Boot-Standards definieren die festgelegten Protokolle und Spezifikationen, welche die Initialisierungssequenz eines Computersystems von der Hardware-Aktivierung bis zur Ladung des Betriebssystems regeln. Diese Standards sind fundamental für die Gewährleistung der Kompatibilität zwischen Firmware, Bootloader und dem Kernel des Betriebssystems. Sie bestimmen die Abfolge der Hardware-Initialisierung und die Methoden zur Validierung der Systemintegrität vor der vollständigen Systemaktivierung.
Architektur
Die zugrundeliegende Architektur der Boot-Standards umfasst Komponenten wie den Initialisierungsvektor, die Signaturprüfung von Bootloadern und die Festlegung des Startmediums.

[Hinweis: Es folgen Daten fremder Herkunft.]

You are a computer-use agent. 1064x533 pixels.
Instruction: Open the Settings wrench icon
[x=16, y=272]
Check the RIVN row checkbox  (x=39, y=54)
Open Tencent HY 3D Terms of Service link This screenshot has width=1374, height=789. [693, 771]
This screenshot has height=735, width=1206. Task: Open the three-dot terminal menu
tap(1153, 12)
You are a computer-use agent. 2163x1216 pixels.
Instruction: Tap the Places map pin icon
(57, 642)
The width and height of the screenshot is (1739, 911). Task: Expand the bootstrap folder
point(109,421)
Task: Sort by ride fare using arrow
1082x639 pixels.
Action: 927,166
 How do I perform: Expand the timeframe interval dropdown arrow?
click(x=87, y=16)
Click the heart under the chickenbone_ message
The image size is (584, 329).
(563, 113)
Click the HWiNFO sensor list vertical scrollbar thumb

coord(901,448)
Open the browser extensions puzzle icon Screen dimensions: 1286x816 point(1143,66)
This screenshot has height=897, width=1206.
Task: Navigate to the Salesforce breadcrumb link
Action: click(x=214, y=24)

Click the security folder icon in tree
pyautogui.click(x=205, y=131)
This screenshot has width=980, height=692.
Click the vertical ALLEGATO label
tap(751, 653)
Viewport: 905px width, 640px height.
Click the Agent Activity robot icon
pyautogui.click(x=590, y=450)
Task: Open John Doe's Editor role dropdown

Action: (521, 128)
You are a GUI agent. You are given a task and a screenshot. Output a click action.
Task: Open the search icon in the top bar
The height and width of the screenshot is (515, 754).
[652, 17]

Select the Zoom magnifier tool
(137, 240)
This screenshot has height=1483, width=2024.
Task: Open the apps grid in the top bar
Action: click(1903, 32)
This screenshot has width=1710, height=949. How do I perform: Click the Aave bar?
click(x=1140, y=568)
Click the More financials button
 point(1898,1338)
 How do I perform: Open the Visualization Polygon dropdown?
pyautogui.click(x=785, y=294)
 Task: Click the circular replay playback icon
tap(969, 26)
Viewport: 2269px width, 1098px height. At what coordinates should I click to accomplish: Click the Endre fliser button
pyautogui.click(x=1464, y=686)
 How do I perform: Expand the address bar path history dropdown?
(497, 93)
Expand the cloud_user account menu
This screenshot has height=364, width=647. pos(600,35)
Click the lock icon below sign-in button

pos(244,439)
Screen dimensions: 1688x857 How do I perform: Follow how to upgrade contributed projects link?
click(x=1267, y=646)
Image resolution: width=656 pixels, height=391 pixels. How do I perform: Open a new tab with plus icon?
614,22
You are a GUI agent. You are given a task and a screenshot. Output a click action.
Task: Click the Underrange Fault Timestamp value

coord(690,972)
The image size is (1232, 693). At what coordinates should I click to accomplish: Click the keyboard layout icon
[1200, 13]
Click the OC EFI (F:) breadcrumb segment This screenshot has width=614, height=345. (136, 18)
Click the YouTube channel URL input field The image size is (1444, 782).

Moderne Standards wie UEFI (Unified Extensible Firmware Interface) ersetzen ältere Mechanismen wie das BIOS, um erweiterte Sicherheitsfunktionen zu ermöglichen.
Prävention
Im Kontext der Cybersicherheit dienen diese Standards der Prävention von Rootkits und anderen persistenten Bedrohungen, indem kryptografische Mechanismen wie Secure Boot angewendet werden, um nur vertrauenswürdige Software auszuführen.
Etymologie
Der Terminus resultiert aus der Zusammensetzung von „Boot“ (Startvorgang eines Rechners) und „Standard“ (festgelegte Norm oder Regelwerk zur Gewährleistung von Einheitlichkeit und Funktion).